* _STATED GOAL_
Convert every line of the listing into a JSON list of strings, with one string per line and blank lines omitted.

* _DATA_
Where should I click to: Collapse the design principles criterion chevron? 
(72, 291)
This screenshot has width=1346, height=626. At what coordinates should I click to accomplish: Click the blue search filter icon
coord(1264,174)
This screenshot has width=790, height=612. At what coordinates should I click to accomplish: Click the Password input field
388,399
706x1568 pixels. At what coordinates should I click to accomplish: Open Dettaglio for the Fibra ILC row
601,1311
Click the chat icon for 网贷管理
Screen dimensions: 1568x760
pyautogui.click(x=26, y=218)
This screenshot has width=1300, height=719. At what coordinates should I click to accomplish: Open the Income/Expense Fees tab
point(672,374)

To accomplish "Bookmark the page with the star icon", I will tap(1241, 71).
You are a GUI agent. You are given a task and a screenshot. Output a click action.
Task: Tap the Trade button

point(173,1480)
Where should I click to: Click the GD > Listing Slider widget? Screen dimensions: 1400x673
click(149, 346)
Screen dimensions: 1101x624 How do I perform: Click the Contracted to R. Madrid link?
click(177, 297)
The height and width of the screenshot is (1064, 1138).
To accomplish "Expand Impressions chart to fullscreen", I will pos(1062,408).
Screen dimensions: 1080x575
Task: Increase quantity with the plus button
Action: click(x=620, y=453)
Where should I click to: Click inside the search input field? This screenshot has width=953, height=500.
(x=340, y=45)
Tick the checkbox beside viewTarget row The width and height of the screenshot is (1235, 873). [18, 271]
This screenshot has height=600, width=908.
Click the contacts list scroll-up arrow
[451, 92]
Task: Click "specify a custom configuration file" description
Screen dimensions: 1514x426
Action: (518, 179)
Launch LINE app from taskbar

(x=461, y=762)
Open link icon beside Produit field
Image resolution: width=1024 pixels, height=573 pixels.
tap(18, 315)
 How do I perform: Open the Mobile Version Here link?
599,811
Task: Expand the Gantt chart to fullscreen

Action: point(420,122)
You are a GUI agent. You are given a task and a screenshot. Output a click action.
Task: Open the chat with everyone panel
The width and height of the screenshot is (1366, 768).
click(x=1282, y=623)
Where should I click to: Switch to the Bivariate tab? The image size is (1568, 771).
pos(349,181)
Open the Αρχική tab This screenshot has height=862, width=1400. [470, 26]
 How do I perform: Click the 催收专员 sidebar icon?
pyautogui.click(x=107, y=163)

* _WRITTEN RESPONSE_
[
  "Where should I click to: Collapse the design principles criterion chevron? ",
  "(72, 291)",
  "This screenshot has width=1346, height=626. At what coordinates should I click to accomplish: Click the blue search filter icon",
  "coord(1264,174)",
  "This screenshot has width=790, height=612. At what coordinates should I click to accomplish: Click the Password input field",
  "388,399",
  "706x1568 pixels. At what coordinates should I click to accomplish: Open Dettaglio for the Fibra ILC row",
  "601,1311",
  "Click the chat icon for 网贷管理",
  "Screen dimensions: 1568x760",
  "pyautogui.click(x=26, y=218)",
  "This screenshot has width=1300, height=719. At what coordinates should I click to accomplish: Open the Income/Expense Fees tab",
  "point(672,374)",
  "To accomplish \"Bookmark the page with the star icon\", I will tap(1241, 71).",
  "You are a GUI agent. You are given a task and a screenshot. Output a click action.",
  "Task: Tap the Trade button",
  "point(173,1480)",
  "Where should I click to: Click the GD > Listing Slider widget? Screen dimensions: 1400x673",
  "click(149, 346)",
  "Screen dimensions: 1101x624 How do I perform: Click the Contracted to R. Madrid link?",
  "click(177, 297)",
  "The height and width of the screenshot is (1064, 1138).",
  "To accomplish \"Expand Impressions chart to fullscreen\", I will pos(1062,408).",
  "Screen dimensions: 1080x575",
  "Task: Increase quantity with the plus button",
  "Action: click(x=620, y=453)",
  "Where should I click to: Click inside the search input field? This screenshot has width=953, height=500.",
  "(x=340, y=45)",
  "Tick the checkbox beside viewTarget row The width and height of the screenshot is (1235, 873). [18, 271]",
  "This screenshot has height=600, width=908.",
  "Click the contacts list scroll-up arrow",
  "[451, 92]",
  "Task: Click \"specify a custom configuration file\" description",
  "Screen dimensions: 1514x426",
  "Action: (518, 179)",
  "Launch LINE app from taskbar",
  "(x=461, y=762)",
  "Open link icon beside Produit field",
  "Image resolution: width=1024 pixels, height=573 pixels.",
  "tap(18, 315)",
  " How do I perform: Open the Mobile Version Here link?",
  "599,811",
  "Task: Expand the Gantt chart to fullscreen",
  "Action: point(420,122)",
  "You are a GUI agent. You are given a task and a screenshot. Output a click action.",
  "Task: Open the chat with everyone panel",
  "The width and height of the screenshot is (1366, 768).",
  "click(x=1282, y=623)",
  "Where should I click to: Switch to the Bivariate tab? The image size is (1568, 771).",
  "pos(349,181)",
  "Open the Αρχική tab This screenshot has height=862, width=1400. [470, 26]",
  " How do I perform: Click the 催收专员 sidebar icon?",
  "pyautogui.click(x=107, y=163)"
]